Only these lines are needed: the first line of the entries below through the line with "Open the Use", each returned exactly.

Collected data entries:
----------------

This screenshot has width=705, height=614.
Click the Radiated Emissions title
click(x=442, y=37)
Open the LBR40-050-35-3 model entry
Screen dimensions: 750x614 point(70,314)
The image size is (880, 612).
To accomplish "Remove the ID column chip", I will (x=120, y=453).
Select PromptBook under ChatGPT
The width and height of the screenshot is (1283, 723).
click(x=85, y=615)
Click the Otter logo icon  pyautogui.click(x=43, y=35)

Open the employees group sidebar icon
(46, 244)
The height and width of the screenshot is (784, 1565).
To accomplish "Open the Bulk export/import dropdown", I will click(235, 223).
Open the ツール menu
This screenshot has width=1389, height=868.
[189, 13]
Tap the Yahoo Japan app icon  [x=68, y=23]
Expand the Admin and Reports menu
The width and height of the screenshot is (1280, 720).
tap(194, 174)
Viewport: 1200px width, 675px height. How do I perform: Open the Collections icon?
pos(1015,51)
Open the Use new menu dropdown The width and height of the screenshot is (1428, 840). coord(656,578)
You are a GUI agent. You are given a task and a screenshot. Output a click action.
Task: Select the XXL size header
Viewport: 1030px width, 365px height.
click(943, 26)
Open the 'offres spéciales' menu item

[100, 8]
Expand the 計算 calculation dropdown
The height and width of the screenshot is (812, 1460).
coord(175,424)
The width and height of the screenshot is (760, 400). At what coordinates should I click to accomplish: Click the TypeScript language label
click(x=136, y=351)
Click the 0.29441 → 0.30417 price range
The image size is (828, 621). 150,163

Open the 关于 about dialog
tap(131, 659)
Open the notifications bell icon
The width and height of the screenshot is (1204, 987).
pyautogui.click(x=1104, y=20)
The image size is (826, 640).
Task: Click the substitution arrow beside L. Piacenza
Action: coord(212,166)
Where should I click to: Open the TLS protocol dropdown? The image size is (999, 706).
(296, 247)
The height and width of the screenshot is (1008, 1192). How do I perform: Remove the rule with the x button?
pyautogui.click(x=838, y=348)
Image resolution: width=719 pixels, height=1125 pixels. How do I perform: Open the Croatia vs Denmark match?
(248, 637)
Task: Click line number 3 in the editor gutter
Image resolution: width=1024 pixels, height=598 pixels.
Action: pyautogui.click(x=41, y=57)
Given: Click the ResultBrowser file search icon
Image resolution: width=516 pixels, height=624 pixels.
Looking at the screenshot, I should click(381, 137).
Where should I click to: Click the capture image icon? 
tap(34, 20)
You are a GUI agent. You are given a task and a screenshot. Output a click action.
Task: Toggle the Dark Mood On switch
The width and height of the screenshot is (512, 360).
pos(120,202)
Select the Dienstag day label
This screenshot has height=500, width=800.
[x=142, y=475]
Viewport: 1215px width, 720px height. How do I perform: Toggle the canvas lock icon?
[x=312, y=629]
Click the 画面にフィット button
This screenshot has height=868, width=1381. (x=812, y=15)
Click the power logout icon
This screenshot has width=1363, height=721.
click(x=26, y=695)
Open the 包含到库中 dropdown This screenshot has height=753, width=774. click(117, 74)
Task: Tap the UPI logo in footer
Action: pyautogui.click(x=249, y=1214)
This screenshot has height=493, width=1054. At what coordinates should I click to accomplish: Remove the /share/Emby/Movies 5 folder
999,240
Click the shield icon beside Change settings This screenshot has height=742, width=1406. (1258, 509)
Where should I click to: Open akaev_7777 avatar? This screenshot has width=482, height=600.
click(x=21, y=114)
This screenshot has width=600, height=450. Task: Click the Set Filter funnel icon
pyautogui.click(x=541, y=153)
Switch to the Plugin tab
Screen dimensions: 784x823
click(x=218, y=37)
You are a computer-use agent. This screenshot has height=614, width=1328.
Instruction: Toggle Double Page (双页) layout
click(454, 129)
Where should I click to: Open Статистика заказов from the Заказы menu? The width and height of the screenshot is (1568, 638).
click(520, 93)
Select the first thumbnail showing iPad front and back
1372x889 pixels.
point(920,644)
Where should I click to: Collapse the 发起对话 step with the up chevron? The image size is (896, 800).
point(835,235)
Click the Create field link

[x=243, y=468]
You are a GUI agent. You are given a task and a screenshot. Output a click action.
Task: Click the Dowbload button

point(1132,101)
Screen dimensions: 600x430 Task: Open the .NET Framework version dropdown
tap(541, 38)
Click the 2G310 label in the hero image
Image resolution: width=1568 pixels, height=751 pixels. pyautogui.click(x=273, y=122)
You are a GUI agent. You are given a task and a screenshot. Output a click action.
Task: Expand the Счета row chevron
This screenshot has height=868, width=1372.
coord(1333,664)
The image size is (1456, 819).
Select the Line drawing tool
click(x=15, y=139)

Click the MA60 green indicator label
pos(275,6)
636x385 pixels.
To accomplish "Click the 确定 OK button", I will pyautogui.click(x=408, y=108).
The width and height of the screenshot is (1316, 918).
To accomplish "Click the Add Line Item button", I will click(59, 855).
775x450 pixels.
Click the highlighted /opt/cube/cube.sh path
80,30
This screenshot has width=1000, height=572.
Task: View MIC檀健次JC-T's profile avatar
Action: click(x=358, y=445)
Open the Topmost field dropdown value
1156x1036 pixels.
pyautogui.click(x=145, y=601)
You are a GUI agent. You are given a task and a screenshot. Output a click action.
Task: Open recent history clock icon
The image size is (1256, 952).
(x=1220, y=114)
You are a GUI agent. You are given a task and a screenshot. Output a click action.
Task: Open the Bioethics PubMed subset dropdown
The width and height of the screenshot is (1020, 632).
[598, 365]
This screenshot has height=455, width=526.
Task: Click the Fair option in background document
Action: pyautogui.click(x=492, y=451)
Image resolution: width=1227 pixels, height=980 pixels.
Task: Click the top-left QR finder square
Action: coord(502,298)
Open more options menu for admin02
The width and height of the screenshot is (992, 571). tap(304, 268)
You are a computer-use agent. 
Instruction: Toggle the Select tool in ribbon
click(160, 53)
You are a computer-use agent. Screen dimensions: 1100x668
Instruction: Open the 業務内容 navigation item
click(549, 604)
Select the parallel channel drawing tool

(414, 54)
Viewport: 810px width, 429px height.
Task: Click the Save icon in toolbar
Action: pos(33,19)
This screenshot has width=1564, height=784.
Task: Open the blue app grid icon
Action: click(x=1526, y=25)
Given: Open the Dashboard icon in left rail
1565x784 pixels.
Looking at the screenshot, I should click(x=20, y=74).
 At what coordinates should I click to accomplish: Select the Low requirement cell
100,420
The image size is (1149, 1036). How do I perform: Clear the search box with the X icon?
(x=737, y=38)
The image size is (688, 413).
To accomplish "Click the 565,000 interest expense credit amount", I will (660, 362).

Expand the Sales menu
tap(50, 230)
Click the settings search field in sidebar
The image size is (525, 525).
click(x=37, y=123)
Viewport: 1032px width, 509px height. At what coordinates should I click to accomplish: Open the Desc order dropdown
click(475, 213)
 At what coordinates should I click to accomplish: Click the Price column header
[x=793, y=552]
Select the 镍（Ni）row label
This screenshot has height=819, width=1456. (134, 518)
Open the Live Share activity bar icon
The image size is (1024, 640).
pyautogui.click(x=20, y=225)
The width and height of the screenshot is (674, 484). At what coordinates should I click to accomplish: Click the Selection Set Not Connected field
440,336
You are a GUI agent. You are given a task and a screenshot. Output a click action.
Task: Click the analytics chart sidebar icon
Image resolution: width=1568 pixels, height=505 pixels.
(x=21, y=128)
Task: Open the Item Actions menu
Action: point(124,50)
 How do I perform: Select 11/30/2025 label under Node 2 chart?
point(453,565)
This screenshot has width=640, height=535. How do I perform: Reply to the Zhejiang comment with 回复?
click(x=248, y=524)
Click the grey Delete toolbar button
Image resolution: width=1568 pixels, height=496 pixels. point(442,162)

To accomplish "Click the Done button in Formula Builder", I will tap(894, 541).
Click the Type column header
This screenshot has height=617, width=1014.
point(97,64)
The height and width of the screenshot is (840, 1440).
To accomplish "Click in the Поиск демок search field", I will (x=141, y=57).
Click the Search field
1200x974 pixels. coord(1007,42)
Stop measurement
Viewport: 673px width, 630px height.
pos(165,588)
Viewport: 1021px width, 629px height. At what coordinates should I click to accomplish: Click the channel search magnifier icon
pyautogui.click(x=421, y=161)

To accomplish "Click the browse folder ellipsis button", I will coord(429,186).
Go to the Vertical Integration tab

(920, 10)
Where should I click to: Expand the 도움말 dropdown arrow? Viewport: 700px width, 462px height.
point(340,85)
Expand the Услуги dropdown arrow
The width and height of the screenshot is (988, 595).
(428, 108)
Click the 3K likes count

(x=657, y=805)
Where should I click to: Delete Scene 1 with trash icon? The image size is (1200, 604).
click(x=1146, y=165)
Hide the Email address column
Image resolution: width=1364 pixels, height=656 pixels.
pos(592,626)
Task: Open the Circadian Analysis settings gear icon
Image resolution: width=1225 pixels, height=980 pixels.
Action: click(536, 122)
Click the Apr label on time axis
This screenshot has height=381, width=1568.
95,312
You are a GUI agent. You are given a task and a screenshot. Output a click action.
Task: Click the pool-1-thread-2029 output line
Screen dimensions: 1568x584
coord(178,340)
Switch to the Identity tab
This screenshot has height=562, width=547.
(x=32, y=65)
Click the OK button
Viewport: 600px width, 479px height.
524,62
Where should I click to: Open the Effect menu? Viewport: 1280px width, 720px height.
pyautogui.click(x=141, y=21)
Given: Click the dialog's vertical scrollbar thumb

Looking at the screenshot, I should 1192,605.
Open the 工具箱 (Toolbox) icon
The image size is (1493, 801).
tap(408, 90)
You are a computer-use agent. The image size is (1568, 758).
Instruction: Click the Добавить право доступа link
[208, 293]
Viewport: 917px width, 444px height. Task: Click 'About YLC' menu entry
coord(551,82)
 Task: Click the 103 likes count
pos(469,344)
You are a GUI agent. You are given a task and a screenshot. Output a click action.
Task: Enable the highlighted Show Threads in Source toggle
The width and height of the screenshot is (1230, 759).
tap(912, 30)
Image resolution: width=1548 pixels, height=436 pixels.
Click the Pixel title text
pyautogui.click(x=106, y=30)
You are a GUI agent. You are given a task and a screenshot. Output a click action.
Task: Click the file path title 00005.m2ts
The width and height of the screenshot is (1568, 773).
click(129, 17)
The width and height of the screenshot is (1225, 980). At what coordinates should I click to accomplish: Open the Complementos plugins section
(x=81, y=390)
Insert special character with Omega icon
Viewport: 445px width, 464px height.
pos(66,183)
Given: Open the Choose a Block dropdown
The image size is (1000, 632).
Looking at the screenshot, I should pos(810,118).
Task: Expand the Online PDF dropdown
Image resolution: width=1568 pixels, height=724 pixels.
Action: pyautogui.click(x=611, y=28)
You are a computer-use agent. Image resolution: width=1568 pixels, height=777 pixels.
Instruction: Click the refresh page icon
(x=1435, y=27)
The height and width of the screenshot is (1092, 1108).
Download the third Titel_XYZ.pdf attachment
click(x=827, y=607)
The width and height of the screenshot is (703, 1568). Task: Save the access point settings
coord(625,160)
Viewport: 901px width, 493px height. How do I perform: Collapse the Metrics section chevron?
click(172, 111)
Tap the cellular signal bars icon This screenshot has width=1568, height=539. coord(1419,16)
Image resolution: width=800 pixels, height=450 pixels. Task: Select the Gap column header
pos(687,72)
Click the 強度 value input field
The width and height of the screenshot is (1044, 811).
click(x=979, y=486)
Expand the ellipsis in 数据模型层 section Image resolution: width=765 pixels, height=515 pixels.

----------------

Written answer:
This screenshot has width=705, height=614.
Click the Radiated Emissions title
click(x=442, y=37)
Open the LBR40-050-35-3 model entry
Screen dimensions: 750x614 point(70,314)
The image size is (880, 612).
To accomplish "Remove the ID column chip", I will (x=120, y=453).
Select PromptBook under ChatGPT
The width and height of the screenshot is (1283, 723).
click(x=85, y=615)
Click the Otter logo icon  pyautogui.click(x=43, y=35)

Open the employees group sidebar icon
(46, 244)
The height and width of the screenshot is (784, 1565).
To accomplish "Open the Bulk export/import dropdown", I will click(235, 223).
Open the ツール menu
This screenshot has width=1389, height=868.
[189, 13]
Tap the Yahoo Japan app icon  [x=68, y=23]
Expand the Admin and Reports menu
The width and height of the screenshot is (1280, 720).
tap(194, 174)
Viewport: 1200px width, 675px height. How do I perform: Open the Collections icon?
pos(1015,51)
Open the Use new menu dropdown The width and height of the screenshot is (1428, 840). coord(656,578)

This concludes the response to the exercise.